What lines of the data below hold the string "will"? Copy each one.

### Given information ###

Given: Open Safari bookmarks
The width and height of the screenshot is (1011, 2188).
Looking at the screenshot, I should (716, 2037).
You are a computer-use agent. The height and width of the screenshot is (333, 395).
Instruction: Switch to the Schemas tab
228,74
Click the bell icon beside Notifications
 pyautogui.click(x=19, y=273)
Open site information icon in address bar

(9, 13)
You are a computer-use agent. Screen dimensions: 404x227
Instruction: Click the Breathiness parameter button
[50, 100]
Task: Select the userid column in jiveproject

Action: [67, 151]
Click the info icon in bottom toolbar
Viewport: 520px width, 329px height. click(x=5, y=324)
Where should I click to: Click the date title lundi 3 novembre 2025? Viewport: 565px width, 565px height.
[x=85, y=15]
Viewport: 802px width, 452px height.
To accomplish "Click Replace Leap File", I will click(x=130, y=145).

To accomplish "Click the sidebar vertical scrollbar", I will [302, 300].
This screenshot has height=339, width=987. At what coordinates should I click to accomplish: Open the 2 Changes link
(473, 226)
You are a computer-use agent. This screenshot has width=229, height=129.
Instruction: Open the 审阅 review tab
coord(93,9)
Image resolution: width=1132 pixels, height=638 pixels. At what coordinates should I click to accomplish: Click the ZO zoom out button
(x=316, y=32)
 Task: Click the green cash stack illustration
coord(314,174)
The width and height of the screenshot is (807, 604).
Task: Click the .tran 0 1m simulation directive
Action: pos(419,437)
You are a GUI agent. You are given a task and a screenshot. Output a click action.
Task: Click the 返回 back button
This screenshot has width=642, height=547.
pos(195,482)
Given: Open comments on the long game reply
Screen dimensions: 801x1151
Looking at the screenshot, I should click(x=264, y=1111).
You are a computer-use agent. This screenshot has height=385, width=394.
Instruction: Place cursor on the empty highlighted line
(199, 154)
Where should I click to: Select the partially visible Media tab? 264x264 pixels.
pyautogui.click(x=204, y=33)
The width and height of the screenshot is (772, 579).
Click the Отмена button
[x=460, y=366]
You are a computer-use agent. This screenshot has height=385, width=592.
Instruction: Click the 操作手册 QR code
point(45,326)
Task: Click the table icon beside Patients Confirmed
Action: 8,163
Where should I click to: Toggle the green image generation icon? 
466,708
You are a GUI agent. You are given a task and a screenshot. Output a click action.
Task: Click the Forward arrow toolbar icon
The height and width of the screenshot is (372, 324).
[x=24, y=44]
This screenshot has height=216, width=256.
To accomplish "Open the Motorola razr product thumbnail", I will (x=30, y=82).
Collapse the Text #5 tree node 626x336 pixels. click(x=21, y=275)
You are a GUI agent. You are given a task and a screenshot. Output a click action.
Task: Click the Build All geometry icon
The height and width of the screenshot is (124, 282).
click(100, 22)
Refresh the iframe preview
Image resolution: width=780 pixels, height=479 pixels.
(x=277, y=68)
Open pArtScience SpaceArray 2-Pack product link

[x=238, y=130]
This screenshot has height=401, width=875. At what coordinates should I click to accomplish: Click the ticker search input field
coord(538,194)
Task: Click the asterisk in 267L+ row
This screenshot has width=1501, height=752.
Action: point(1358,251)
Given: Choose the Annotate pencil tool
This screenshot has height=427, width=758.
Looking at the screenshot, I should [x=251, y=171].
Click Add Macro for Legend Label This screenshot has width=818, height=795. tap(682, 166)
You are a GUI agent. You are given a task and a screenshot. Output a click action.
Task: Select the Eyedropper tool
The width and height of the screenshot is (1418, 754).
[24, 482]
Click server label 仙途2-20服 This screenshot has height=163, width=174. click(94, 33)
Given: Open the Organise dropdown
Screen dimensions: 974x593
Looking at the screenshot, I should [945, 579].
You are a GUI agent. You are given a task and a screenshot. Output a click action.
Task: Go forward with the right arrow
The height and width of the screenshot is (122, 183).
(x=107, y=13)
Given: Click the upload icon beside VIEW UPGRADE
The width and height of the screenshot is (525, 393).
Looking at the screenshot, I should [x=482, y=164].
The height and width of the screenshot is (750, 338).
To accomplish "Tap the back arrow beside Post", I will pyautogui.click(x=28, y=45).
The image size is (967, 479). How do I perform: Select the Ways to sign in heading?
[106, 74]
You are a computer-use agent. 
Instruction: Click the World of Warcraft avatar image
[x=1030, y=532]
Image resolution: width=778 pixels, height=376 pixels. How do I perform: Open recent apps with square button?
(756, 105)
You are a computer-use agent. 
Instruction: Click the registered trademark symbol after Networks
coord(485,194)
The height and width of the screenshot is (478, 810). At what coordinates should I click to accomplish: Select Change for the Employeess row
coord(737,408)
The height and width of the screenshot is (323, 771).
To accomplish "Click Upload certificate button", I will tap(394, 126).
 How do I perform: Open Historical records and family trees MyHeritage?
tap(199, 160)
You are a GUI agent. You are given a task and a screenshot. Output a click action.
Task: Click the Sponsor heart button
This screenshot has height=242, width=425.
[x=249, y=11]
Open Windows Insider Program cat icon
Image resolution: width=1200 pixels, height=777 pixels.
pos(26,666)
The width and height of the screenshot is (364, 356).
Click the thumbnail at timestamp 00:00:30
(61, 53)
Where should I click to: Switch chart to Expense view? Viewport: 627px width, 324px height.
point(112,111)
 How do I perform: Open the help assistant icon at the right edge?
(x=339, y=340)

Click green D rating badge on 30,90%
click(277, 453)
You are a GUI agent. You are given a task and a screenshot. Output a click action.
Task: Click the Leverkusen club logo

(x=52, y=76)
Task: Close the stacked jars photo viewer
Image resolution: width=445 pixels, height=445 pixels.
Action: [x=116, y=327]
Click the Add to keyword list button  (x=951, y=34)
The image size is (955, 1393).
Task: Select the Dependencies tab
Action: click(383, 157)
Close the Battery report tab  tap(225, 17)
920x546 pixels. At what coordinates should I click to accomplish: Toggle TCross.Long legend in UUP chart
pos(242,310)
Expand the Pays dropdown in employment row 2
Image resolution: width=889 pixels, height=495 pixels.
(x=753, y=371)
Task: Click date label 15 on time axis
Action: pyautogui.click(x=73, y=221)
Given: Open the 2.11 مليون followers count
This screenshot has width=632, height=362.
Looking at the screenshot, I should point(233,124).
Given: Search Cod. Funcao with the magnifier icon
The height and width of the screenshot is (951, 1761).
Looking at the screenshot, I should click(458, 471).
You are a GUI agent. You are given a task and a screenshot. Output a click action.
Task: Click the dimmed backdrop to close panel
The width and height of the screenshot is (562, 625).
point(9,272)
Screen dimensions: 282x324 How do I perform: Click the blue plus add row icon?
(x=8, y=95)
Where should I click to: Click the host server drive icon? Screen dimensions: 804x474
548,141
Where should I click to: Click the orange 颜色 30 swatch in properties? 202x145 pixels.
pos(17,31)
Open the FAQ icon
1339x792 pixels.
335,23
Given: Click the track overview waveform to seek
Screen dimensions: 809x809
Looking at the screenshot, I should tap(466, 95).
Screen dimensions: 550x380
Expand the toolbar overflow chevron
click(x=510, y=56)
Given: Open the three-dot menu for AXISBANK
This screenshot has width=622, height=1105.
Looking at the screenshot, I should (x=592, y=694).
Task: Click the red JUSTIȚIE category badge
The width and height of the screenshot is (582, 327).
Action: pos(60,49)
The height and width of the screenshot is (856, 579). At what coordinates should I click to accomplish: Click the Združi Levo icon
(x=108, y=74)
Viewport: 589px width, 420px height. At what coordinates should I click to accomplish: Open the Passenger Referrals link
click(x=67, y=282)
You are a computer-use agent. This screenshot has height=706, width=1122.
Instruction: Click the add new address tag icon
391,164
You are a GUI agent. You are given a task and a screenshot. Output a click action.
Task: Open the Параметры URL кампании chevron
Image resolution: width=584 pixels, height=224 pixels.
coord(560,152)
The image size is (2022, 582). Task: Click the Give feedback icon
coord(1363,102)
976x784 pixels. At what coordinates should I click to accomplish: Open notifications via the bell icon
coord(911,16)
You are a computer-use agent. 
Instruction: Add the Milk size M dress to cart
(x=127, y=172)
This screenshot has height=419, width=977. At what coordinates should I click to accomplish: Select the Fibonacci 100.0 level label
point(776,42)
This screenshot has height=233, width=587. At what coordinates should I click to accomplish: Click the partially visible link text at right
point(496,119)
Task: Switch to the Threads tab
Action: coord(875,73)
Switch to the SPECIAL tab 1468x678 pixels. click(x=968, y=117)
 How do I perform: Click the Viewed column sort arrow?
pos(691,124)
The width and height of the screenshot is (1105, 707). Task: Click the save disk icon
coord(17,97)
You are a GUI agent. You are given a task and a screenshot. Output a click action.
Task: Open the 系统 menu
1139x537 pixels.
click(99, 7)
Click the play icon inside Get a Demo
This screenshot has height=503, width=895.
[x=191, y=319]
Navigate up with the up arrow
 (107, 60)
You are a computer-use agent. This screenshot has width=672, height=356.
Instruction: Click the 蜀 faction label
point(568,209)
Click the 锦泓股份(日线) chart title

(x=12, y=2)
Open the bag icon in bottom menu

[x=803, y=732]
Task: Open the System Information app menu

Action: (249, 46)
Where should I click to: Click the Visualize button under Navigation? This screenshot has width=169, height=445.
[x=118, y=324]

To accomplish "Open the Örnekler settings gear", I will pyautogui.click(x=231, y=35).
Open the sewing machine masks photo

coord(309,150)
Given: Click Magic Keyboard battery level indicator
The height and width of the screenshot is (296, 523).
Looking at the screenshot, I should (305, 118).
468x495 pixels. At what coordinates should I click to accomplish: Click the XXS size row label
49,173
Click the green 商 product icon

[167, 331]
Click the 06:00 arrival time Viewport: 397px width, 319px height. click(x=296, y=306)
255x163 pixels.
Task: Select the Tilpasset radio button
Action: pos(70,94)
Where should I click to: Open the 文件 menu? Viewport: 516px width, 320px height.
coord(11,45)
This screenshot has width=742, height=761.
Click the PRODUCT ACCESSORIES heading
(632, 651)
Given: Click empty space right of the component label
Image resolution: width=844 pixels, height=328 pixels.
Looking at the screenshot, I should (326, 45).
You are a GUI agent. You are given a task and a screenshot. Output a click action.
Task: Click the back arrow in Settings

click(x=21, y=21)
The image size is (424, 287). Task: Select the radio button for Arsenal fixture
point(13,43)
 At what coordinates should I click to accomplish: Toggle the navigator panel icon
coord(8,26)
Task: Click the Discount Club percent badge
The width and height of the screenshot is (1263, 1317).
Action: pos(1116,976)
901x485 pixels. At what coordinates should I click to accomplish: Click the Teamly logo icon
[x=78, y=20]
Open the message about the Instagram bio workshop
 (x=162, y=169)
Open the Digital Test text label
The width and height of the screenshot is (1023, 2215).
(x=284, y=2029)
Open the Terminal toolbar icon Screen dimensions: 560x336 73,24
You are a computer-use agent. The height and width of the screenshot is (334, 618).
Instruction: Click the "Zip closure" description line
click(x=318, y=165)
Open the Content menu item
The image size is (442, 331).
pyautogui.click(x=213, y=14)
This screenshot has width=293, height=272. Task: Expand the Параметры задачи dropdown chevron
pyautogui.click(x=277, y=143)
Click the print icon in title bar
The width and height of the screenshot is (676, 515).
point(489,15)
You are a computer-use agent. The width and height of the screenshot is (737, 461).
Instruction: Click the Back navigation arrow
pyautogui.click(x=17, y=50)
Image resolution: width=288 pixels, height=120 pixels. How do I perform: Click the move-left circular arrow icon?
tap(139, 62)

###

→ Response to the task
To accomplish "Click Replace Leap File", I will click(x=130, y=145).
To accomplish "Click the sidebar vertical scrollbar", I will [302, 300].
To accomplish "Open the Motorola razr product thumbnail", I will (x=30, y=82).
To accomplish "Tap the back arrow beside Post", I will pyautogui.click(x=28, y=45).
To accomplish "Click Upload certificate button", I will tap(394, 126).
To accomplish "Open the Örnekler settings gear", I will pyautogui.click(x=231, y=35).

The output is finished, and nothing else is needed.